■ WHAT IS REQUIRED: Can you quote the lines from the one containing "Click the Teespring squiggle logo" through the one containing "pos(288,63)", both included, word for word?
— begin GIVEN ENTRIES —
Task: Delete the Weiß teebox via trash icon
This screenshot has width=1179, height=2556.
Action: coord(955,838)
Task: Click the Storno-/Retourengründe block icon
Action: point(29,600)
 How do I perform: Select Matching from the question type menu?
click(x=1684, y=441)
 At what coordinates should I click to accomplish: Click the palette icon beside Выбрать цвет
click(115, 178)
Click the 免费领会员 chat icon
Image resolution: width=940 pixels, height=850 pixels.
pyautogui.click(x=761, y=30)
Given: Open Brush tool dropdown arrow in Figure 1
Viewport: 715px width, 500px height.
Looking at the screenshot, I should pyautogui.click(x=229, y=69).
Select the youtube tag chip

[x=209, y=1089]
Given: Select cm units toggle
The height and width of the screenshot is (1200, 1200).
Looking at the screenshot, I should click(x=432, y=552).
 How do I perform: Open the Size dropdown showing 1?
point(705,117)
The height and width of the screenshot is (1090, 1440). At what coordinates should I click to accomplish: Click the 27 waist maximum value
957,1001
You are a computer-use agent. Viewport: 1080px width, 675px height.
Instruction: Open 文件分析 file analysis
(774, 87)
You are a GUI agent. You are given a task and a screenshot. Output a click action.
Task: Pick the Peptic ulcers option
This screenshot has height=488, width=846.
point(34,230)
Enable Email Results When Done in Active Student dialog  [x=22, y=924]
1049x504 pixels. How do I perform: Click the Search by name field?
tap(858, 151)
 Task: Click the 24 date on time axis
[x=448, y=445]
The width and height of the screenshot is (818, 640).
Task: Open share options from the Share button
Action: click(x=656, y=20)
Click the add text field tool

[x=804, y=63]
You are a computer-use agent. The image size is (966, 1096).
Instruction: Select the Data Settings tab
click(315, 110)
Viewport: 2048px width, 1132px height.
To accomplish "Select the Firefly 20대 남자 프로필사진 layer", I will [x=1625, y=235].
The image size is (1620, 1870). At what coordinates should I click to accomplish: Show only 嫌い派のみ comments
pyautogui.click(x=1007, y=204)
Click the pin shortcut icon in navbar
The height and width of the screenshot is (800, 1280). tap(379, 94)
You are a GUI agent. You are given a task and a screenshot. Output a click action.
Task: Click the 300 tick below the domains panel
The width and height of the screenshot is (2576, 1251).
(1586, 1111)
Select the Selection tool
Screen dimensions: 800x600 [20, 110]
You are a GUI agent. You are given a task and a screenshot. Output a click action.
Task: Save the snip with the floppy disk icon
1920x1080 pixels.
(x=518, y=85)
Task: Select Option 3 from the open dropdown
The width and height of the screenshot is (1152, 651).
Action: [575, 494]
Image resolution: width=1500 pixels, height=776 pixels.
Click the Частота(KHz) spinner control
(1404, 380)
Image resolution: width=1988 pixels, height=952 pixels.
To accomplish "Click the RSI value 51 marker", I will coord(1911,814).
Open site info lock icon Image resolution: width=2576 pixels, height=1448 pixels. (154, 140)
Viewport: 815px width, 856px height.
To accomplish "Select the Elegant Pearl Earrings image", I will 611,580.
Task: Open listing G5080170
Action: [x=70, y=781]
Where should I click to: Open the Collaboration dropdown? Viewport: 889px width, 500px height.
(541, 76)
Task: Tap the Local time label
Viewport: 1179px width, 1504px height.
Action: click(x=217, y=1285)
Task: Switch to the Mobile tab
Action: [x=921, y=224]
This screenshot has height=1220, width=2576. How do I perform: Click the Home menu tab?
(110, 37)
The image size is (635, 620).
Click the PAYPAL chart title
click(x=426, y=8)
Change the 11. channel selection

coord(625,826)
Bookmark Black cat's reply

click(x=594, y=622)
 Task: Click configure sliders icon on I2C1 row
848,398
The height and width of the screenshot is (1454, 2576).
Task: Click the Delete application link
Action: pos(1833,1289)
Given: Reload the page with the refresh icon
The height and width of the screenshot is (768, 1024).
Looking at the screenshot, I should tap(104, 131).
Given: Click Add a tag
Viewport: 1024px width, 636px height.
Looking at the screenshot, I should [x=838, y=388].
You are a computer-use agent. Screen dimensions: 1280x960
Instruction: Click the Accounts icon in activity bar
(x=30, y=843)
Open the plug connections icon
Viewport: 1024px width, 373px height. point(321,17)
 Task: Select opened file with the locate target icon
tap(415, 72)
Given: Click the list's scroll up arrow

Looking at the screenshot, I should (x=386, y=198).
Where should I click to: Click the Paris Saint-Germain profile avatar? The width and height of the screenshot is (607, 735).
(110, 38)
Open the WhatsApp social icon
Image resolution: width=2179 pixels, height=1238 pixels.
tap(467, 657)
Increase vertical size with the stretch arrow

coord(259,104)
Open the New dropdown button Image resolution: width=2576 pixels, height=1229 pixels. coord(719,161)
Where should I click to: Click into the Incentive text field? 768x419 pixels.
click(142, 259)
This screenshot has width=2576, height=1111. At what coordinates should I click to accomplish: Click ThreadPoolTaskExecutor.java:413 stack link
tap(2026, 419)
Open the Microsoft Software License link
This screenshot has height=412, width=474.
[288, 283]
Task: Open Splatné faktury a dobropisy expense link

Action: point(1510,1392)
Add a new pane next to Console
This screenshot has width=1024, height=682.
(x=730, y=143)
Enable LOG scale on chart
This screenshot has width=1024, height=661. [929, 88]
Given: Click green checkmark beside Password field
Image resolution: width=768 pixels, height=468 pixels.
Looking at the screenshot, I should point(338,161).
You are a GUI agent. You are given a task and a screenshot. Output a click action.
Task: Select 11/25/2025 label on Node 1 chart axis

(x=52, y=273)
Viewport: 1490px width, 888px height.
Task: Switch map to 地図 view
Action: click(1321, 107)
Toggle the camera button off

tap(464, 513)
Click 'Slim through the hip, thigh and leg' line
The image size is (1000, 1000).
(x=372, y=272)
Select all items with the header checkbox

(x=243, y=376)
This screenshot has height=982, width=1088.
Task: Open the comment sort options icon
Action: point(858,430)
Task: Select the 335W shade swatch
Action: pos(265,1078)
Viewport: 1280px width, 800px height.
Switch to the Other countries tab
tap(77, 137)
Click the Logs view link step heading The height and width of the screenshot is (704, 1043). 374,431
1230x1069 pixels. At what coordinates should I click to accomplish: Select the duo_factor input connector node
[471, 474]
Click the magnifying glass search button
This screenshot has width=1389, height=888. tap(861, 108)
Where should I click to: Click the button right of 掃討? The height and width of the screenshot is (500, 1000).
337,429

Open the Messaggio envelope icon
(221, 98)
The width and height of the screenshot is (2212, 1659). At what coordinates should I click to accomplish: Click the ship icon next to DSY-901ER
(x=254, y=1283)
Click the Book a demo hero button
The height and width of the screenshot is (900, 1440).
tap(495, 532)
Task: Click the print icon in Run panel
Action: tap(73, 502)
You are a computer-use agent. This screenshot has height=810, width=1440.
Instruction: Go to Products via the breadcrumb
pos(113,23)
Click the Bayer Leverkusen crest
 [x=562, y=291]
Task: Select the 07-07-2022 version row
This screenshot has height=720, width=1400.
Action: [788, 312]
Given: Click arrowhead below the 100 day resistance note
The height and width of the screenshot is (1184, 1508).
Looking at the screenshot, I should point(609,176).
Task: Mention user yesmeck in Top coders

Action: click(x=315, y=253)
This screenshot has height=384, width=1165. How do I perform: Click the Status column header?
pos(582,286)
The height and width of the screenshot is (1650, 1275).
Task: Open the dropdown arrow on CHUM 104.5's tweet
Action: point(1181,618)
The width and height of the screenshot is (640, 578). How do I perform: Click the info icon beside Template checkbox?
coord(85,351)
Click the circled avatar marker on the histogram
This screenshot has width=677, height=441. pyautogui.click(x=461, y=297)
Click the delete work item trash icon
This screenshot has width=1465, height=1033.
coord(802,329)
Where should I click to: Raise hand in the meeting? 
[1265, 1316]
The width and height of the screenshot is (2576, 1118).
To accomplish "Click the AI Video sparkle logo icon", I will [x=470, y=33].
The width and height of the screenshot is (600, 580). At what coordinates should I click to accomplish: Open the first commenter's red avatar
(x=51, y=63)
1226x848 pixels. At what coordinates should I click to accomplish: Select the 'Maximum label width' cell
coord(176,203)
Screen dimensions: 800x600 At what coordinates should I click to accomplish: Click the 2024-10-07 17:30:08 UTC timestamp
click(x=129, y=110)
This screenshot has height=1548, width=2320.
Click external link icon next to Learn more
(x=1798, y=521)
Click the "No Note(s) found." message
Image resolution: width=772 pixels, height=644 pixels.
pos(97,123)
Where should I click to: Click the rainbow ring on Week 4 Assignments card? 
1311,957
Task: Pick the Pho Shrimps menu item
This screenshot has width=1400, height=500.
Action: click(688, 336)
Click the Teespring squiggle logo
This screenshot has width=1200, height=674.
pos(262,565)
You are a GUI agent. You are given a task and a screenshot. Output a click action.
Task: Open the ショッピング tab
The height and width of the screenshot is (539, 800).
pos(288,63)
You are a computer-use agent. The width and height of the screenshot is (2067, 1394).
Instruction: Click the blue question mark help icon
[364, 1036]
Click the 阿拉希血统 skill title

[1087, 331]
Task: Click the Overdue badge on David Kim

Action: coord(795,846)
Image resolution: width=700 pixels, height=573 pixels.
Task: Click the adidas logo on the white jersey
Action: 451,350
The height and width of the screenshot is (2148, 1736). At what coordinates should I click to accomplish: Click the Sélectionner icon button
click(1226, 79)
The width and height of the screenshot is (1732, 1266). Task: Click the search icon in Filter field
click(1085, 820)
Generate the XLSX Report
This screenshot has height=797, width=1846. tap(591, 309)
— end GIVEN ENTRIES —
■ THE SOLUTION:
Click the Teespring squiggle logo
This screenshot has width=1200, height=674.
pos(262,565)
You are a GUI agent. You are given a task and a screenshot. Output a click action.
Task: Open the ショッピング tab
The height and width of the screenshot is (539, 800).
pos(288,63)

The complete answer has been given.